Vender só não basta: Os dilemas da CSN (CSNA3) em meio às dívidas bilionárias
A missão do recém anunciado Fabio Schvartsman à frente da CSN ( CSNA3 ) parece clara: vender ativos, reduzir a dívida e colocar a alavancagem da companhia em uma trajetória sustentável.
O problema é que a equação não é tão simples.
A CSN possui ativos valiosos e segmentáveis, mas alguns deles estão justamente entre os melhores negócios do grupo.
Vender significa reduzir a dívida no curto prazo, mas também pode diminuir a capacidade de geração de caixa no futuro.
É o dilema que o novo CEO terá de enfrentar.
Vende-se No radar, a galinha dos ovos de ouro é a CSN Cimentos.
A chinesa Huaxin avançou como favorita para a aquisição, de acordo com o colunista Lauro Jardim, após concluir a formação de um consórcio de bancos internacionais para financiar a potencial operação, avaliada em R$ 11 bilhões.
A venda faria parte do esforço da CSN para reduzir sua alavancagem.
A coluna afirma ainda que outra decisão pendente de Schvartsman é a venda de ativos siderúrgicos da CSN na Alemanha, operação que pode resultar em um ganho de R$ 1,5 bilhão.
Daniel Utsh, da Nero Capital, lembra que a CSN, apesar de muito alavancada, possui ativos que podem ser vendidos separadamente.

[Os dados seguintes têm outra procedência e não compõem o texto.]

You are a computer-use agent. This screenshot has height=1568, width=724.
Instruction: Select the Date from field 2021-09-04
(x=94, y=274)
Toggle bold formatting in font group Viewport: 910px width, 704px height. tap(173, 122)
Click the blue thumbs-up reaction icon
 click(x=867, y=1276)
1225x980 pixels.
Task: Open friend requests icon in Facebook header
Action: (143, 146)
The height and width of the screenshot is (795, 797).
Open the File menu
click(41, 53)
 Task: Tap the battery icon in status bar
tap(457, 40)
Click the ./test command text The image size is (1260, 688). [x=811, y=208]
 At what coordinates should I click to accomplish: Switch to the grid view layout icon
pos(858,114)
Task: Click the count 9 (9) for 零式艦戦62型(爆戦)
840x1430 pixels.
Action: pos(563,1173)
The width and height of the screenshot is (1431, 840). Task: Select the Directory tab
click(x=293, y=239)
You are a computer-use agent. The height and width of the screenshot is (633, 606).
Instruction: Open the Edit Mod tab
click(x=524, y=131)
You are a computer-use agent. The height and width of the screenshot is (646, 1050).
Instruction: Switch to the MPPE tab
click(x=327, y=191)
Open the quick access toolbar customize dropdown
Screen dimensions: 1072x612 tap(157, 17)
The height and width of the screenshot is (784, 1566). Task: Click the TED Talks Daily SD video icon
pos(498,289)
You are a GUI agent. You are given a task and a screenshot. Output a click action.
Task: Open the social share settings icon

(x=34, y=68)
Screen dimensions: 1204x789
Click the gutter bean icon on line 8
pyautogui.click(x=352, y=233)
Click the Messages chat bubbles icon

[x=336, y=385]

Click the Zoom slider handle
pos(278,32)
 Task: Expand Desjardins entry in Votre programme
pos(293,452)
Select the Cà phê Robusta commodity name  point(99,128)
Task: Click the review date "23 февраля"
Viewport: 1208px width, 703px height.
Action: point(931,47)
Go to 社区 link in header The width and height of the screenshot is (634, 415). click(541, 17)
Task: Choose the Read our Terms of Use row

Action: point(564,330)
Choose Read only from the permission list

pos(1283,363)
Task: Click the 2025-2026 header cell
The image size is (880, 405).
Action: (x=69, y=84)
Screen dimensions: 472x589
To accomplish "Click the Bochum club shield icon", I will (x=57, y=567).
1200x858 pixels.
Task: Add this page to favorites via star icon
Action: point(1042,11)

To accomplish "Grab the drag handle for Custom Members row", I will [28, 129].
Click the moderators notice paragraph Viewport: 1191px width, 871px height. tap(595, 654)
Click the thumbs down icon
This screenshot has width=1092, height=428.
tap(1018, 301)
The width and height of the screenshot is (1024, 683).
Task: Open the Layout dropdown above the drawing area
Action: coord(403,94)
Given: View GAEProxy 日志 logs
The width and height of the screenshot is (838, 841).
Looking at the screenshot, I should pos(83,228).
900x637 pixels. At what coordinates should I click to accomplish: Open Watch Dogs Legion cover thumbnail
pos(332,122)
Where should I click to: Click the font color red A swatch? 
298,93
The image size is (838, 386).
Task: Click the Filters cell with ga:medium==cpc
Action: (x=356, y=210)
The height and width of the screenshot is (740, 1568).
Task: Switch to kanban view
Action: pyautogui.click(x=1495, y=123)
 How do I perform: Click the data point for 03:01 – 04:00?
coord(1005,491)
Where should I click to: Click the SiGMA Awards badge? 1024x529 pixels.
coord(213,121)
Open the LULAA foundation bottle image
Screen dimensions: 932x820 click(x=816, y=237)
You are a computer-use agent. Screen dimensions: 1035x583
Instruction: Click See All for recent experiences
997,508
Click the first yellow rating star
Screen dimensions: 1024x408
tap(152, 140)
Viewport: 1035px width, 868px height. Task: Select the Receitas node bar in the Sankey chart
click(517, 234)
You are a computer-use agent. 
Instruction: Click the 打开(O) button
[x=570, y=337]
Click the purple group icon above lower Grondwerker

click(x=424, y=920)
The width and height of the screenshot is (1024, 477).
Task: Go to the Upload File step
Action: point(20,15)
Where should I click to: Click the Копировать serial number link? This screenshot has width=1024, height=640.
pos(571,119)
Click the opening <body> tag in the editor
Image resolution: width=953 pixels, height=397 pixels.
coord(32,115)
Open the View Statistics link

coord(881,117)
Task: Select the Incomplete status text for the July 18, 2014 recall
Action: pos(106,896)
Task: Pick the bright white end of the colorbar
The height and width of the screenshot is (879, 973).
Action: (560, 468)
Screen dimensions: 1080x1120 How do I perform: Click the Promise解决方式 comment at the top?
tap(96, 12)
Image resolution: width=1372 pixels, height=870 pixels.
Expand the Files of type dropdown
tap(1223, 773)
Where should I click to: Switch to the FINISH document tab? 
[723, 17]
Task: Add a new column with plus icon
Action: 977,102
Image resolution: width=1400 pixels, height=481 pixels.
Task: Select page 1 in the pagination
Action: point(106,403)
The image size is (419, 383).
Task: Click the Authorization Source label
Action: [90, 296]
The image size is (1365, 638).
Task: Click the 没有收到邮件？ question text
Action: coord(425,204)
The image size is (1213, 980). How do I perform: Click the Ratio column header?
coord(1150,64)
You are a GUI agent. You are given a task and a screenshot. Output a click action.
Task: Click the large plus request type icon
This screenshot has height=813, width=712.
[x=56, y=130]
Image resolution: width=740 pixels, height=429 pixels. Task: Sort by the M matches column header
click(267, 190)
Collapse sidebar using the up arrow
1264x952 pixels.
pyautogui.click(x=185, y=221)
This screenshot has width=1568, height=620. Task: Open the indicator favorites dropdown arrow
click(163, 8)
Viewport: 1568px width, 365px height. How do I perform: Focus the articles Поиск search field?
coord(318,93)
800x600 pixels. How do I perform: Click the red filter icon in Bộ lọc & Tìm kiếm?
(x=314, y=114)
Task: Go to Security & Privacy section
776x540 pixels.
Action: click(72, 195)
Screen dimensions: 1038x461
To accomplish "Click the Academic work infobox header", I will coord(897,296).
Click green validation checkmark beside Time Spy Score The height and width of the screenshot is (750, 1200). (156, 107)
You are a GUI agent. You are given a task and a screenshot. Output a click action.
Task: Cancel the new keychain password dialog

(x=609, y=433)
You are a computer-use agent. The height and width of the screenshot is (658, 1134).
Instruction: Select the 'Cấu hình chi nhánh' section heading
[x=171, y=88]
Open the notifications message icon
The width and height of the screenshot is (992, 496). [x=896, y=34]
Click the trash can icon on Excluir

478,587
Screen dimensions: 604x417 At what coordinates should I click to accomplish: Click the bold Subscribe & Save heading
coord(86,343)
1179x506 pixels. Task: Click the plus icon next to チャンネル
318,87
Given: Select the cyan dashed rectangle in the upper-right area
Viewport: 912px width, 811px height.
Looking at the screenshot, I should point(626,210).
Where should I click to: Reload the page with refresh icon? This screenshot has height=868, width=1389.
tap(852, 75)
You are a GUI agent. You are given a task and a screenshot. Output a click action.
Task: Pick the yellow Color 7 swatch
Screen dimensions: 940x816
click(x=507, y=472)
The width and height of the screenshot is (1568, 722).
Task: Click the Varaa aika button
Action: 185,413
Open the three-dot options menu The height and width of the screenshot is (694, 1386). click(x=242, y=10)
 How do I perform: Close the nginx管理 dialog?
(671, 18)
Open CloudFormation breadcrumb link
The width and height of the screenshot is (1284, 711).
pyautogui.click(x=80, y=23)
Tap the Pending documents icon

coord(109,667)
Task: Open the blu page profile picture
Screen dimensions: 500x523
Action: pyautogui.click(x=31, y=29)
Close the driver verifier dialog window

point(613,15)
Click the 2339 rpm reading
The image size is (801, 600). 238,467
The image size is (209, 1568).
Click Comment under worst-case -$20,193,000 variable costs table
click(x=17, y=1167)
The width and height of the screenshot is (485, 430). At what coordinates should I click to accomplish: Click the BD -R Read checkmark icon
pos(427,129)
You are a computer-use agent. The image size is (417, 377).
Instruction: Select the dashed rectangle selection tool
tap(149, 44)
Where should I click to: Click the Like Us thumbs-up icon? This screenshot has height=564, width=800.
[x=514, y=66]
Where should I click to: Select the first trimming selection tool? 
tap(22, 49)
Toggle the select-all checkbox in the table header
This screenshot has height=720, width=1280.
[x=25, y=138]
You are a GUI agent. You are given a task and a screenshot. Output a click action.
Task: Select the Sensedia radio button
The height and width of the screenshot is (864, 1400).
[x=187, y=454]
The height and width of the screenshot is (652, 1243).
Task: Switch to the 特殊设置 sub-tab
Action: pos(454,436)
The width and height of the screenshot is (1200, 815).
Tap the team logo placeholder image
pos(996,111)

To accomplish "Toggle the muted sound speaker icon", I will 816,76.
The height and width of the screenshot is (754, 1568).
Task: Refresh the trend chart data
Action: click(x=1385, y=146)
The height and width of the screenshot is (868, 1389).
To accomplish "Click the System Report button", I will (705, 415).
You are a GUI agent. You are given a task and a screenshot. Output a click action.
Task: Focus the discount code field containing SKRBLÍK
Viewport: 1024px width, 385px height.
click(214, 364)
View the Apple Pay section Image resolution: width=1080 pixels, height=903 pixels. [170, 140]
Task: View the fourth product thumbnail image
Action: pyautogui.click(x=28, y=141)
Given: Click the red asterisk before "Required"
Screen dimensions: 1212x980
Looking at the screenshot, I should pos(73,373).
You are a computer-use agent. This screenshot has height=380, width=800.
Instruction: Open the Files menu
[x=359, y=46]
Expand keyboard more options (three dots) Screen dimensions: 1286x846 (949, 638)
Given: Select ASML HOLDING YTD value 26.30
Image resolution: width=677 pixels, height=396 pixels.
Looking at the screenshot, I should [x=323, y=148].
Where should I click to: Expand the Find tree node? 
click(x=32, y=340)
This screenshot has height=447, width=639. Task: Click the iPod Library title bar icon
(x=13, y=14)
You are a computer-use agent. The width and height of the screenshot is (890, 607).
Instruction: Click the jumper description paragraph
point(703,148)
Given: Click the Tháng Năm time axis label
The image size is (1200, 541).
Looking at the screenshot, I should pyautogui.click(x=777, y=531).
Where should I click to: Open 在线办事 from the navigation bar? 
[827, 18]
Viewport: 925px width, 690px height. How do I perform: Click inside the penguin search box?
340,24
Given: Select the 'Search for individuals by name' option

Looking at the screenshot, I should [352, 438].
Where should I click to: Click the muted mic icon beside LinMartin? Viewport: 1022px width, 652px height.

“Você não pode vender meia planta de papel e celulose, mas ela pode vender participação no negócio de mineração, no negócio de cimentos, essa siderúrgica na Alemanha.
Então, ela tem ativos vendáveis.” Ainda segundo ele, o mercado pode não estar no melhor momento para uma venda, mas existem compradores, preços e alternativas para desalavancar a companhia.
“Uma das grandes barreiras sempre foi vista como essa postura do Benjamin, que não desalavanca de jeito nenhum.
Sempre fica otimista e crédulo de que as coisas vão melhorar e acaba gerando esse desconforto”, completa.